Due to the lack of cell wall,

Mpn is resistant to antibio

Due to the lack of cell wall,

Mpn is resistant to antibiotics targeting cell wall synthesis such as penicillin, and macrolides are the treatment of choice. Increased incidences/epidemics of Mpn infections have been reported in Scandinavian countries, France, Scotland, and Israel from 2010 to 2012 [4, 5]. In most cases, the infected individuals did not need medical attention. However, approximately 10% of the patients developed pneumonia and antibiotic treatment was needed. In severe cases, hospitalization was required and there were lethal cases when patients were infected by macrolide-resistant Mpn strains [6, 7]. During the last 10 years macrolide-resistant Mpn strains have been frequently reported in Asian countries and have been spreading Trichostatin A to Europe and the United States. In Japan and China, approximately 90% of the isolates are resistant to erythromycin or azithromycin, especially among pediatric patients [8–12]. This limits treatment options for patients with severe Mycoplasma pneumonia click here caused by macrolide resistant Mpn strains. Therefore, new antibiotics are needed. Nucleotides are not only the building blocks of DNA and RNA, but also regulatory factors in diverse cellular metabolic pathways, and therefore, inhibition of enzymes

in this pathway will cause nucleotide pool imbalance, which will inhibit DNA and RNA synthesis and lead to cell death. When transported into and metabolized by cells, nucleoside analogs can interfere with metabolism of natural nucleotides and/or DNA and RNA synthesis. An example of this type of antibiotic is sulphonamides such as sulfamethoxazole that target dihydropteroate synthetase in the folic acid biosynthesis pathway, and inhibition of folic acid biosynthesis leads to impaired purine Hydroxychloroquine in vivo and pyrimidine nucleotide biosynthesis [13]. Another example is thymidylate synthase (TS) inhibitors such as Ralitrexed and 5-fluorouracil used as anticancer drugs [14, 15]. Today more than 50% of the United States Food and Drug Administration (FDA)-approved anticancer

and antiviral drugs are nucleoside and nucleobase analogs.

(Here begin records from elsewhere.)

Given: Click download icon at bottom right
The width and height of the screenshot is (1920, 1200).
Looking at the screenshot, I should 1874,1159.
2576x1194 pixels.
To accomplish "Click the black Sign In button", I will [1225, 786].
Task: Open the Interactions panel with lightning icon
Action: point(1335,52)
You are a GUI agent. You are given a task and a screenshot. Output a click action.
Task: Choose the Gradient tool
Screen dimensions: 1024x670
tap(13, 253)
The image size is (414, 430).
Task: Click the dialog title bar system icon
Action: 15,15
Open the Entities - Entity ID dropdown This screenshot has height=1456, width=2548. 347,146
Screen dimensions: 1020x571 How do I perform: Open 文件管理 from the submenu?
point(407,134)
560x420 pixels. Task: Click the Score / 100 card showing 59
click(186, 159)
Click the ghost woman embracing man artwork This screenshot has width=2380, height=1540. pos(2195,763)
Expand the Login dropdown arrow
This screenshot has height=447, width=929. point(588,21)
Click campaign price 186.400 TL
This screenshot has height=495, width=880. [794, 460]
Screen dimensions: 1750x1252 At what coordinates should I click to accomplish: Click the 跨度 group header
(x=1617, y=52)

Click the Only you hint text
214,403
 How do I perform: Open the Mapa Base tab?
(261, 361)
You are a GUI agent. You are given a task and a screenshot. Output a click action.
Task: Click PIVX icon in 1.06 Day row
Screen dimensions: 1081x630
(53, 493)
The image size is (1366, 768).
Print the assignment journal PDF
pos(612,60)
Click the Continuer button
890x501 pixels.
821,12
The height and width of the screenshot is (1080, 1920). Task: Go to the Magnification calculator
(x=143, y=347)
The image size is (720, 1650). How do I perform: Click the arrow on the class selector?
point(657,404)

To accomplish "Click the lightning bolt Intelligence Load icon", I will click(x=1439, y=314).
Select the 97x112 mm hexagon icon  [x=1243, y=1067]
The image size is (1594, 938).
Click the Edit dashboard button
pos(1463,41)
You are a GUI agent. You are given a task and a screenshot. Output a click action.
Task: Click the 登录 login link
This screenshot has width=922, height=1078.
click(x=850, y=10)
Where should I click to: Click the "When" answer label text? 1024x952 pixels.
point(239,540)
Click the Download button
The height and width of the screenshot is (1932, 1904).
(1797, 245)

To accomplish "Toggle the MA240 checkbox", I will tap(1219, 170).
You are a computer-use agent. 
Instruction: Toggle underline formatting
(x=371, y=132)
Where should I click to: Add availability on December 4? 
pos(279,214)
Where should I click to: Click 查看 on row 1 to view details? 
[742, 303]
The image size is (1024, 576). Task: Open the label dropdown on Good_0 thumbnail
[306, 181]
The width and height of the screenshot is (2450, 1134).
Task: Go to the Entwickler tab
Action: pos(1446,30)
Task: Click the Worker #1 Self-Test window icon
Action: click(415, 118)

The most successful reports since the 1970s, using nucleoside analogs as drugs, were for the treatment of herpes viral infections by acyclic guanosine analogs such as acyclovir, and HIV infection by nucleoside analogs such as Zidovudine or Lamivudine in combination with protease inhibitors i.e., highly active antiretroviral therapy [16, 17]. Compared to other antibacterial compounds, most nucleoside and nucleobase analogs used in anticancer and antiviral therapy have narrow therapeutic index and adverse side effects, with the exception of acyclic guanosine analogs used in the treatment of herpes viral infection. These adverse effects limit their use in the treatment of bacterial infections.